Oh and i forgot That set-up is for like 80 degree weather, if you race
where it is really cold like 65 and below reduce your shock oil to like
50wt front and 25-30 rear...

Mark Pavidis - 777 settup
front
60w oil (70w if hot out)
1.4 piston
blue spring
inside hole in front tower
inside hole for shock on arm
22 caster block
Low A block
std sway bar
ride height front bones just above level
5000 diff oil
steering in middle hole in rack
droop depends on track slightly limited

Center
48 tooth spur
13 clutch bell
3 shoe clutch 1.0 springs
7000

Rear
35 w oil
std rear sway bar
2 deg anti squat
3 deg toe
hubs back
camber link long and in lower hole in tower
2nd to inside hole in tower
inside hole in arm for the shock
blue springs
bones level if bumpy just above level
1000

KanaiDude
12-06-2004, 07:27 AM
Thanks for all the info as usual DG... I'll look for some Mugen shoes as well, I think I may have to go all alluminum now, I've still got my ws72 and I bet that does well with alluminum shoes also, having a little more bottom end snap, but I'm sort of addicted to this mod P5 right now so the RB will have to wait till next season...

KanaiDude
12-06-2004, 08:21 AM
Do you guys have a preference when it comes to airtronics servos, I was going to order 2 new ones, a ERG-VR 125 oz. for throttle, and a ERG-VB 200 oz. for steering. Does anyone have the heat sinks? I'm also getting a synth backlit M8 WooT! Any comments about the servos would be appreciated, I know some people run 2 high speed VR's instead of a VB on steering? DG found the mugen shoes on tower gonna try a set out thanks, and i guess the kyosho MEDIUM springs (sort of blue) are actually 1.0's? there is no real part number that says 1.0's...

dgrobe2112
12-06-2004, 09:08 AM
no.. the blue color is not 1.0, they are .95 here are the part numbers you need

Kyosho 1.1 = IFW53H
Kyosho 1.0 = IFW53
Kyosho .95 = IFW53M
Kyosho .90 = IFW53S

also.. just for your info.. you will not be able to use the heat sink in your mp777 for your airtronics servos. The radio tray is too low. I had to mill my chassis to get them to fit without hitting the chassis. And this only happens with Airtronics though. So, i dont know if i would get the VR servos with the heat sink.

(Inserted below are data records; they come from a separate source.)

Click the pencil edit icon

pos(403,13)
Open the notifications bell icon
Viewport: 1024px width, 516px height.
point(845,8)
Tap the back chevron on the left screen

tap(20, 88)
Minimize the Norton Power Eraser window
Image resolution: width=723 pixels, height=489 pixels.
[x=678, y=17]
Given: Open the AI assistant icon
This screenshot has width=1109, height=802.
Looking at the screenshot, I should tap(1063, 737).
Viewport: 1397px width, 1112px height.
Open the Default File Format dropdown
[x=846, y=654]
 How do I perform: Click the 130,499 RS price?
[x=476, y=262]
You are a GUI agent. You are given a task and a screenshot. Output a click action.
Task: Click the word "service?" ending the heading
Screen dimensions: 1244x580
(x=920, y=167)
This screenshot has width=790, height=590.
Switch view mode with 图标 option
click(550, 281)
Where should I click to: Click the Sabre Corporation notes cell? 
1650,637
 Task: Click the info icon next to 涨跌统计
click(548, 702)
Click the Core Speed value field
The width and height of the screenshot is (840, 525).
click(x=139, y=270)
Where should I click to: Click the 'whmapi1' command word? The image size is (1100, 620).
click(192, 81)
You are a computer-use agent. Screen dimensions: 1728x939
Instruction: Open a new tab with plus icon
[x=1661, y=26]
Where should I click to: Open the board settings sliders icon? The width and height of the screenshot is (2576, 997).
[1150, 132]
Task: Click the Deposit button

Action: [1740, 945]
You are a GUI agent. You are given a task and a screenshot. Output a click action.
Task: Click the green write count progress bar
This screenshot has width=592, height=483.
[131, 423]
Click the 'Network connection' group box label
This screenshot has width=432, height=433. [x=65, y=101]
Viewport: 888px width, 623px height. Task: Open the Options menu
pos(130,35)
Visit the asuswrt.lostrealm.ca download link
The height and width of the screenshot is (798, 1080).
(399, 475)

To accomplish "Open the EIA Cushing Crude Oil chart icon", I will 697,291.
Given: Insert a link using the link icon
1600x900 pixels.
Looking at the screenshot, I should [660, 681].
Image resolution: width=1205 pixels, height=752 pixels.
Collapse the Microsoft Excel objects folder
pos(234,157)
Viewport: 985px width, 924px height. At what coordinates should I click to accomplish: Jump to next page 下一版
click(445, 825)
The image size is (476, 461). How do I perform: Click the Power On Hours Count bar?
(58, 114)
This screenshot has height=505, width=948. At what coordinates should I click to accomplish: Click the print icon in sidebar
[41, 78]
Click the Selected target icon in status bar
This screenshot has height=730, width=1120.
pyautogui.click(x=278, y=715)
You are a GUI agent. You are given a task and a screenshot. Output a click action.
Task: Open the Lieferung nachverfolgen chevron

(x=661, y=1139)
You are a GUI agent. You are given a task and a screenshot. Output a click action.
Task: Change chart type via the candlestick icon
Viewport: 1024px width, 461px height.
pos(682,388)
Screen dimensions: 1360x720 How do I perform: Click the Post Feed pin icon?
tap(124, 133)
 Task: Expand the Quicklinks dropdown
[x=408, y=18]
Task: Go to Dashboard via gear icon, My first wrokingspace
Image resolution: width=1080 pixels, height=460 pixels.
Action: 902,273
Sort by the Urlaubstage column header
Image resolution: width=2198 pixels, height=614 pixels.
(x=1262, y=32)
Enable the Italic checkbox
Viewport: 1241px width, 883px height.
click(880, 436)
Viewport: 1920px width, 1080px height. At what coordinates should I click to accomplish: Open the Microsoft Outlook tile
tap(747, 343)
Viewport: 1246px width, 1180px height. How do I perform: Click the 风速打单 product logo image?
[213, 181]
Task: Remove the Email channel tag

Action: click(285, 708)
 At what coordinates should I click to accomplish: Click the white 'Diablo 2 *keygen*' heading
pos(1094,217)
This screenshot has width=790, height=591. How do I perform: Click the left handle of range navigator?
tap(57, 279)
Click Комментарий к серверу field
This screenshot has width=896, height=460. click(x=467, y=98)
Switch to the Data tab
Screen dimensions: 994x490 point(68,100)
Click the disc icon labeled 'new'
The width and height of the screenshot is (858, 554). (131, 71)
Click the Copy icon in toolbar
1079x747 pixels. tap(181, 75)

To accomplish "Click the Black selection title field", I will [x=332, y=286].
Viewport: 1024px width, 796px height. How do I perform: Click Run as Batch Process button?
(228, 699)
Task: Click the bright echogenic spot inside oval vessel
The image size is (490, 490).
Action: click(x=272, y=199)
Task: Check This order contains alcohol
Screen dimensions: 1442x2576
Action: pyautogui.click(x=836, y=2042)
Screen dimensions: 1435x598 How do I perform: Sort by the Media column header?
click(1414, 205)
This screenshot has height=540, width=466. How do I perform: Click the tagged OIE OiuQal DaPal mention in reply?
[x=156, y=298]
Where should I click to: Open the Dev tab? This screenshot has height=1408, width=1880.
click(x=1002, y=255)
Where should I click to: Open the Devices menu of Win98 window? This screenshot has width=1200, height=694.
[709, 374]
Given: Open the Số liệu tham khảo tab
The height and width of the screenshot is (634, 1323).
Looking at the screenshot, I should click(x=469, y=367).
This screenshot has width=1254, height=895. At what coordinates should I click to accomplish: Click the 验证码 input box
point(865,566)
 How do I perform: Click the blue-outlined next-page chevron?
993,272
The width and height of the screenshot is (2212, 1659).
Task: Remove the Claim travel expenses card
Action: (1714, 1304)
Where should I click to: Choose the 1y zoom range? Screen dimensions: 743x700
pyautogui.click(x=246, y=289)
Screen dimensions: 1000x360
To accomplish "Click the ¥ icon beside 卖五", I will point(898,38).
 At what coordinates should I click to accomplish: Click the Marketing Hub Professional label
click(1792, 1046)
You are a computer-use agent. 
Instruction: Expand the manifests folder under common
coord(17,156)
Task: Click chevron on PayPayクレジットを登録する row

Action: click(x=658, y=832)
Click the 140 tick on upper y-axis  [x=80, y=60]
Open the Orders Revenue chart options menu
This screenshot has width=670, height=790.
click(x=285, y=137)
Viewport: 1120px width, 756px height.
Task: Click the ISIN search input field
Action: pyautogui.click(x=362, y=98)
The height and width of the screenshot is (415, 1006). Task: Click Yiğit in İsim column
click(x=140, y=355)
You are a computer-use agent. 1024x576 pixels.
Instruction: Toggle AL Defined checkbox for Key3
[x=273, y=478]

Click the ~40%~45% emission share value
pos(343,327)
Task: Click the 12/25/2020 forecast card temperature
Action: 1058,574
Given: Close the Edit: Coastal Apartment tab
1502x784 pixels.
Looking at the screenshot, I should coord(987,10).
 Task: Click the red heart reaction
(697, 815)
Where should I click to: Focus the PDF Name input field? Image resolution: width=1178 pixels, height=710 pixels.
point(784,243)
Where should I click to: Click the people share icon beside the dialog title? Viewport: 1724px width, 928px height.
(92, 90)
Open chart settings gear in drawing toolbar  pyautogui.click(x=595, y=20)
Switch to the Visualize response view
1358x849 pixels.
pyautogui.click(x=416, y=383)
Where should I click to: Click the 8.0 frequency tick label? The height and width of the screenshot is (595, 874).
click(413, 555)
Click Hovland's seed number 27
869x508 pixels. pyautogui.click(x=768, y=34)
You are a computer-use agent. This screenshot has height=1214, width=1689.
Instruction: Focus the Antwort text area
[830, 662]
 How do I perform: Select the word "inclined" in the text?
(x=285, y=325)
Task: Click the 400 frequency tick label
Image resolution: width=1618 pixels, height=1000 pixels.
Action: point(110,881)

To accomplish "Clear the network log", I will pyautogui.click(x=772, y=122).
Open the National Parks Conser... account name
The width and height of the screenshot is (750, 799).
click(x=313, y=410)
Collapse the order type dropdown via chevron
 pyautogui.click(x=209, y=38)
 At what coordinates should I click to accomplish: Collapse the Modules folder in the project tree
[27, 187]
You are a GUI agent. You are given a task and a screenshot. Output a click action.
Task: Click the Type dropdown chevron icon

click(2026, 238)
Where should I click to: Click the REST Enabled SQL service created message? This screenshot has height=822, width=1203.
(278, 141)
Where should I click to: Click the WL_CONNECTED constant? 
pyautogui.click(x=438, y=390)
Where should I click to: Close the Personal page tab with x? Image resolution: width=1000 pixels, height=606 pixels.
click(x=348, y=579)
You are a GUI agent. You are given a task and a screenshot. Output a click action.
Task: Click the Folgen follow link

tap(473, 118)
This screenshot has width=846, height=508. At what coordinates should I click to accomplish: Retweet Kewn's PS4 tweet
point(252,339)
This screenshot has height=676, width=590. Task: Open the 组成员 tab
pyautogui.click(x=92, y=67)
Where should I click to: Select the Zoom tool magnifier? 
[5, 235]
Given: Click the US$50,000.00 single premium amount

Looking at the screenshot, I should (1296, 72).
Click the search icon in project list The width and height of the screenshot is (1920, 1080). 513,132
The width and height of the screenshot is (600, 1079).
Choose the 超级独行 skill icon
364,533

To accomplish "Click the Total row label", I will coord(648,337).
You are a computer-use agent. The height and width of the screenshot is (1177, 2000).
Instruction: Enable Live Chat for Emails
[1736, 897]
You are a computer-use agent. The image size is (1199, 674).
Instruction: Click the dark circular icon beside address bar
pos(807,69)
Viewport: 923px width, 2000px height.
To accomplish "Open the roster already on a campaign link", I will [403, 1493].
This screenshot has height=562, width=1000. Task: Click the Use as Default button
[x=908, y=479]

Me, i personally run the 94357 which is the 125oz servos in steering and throttle. I tried the 358 (200oz) just didnt like the speed of that servo, i was gonna put it on steering, but i took it off and traded it in on a 357. I have no problem with the 357 turning the wheels at all. and it is super fast response time. .07 speed is awesome, compared to the 358 which has a .10 speed.

KanaiDude
12-06-2004, 09:49 AM
Thanks for the advice, I think I will get another 357 I am already using one for steering, and a futaba for throttle that I get worried about when I need more breaking, I stripped one out last week and had a backup but I want 2 airtronics in there they seem more reliable and stronger. DG even with the 357 and no heat sink on steering I still have to shim my radio post with 2 washers, I wish they would have milled that out to start, futaba is the only thing that will fit in there, there servos are reallly short.

dgrobe2112
12-06-2004, 11:10 AM
KD, yeah.. mine wouldnt fit either, like i said.. i milled my chassis to cut weight and all that. instead of using washers, you should use the little rubber things that will space it up enough. also, on throttle.. i bought a metal gear to go in the bottom, cuz i did strip the plastic gear in the throttle of my 357. They do have a metal replacement gear for there too.

KanaiDude
12-07-2004, 07:21 AM
So I was rebuilding last night, and I was mistaken I have a 358 on steering, I just bought a new 357, I was thinking of using the 358 on throttle and the 357 on steering, what would you do if you had those 2 servos besides buying another 357? Where can I get the metal gears at? Inspected my motor last night, wow it still looks brand new, if you check out neo-buggy forums RBmods is getting the same respect as AndyMac.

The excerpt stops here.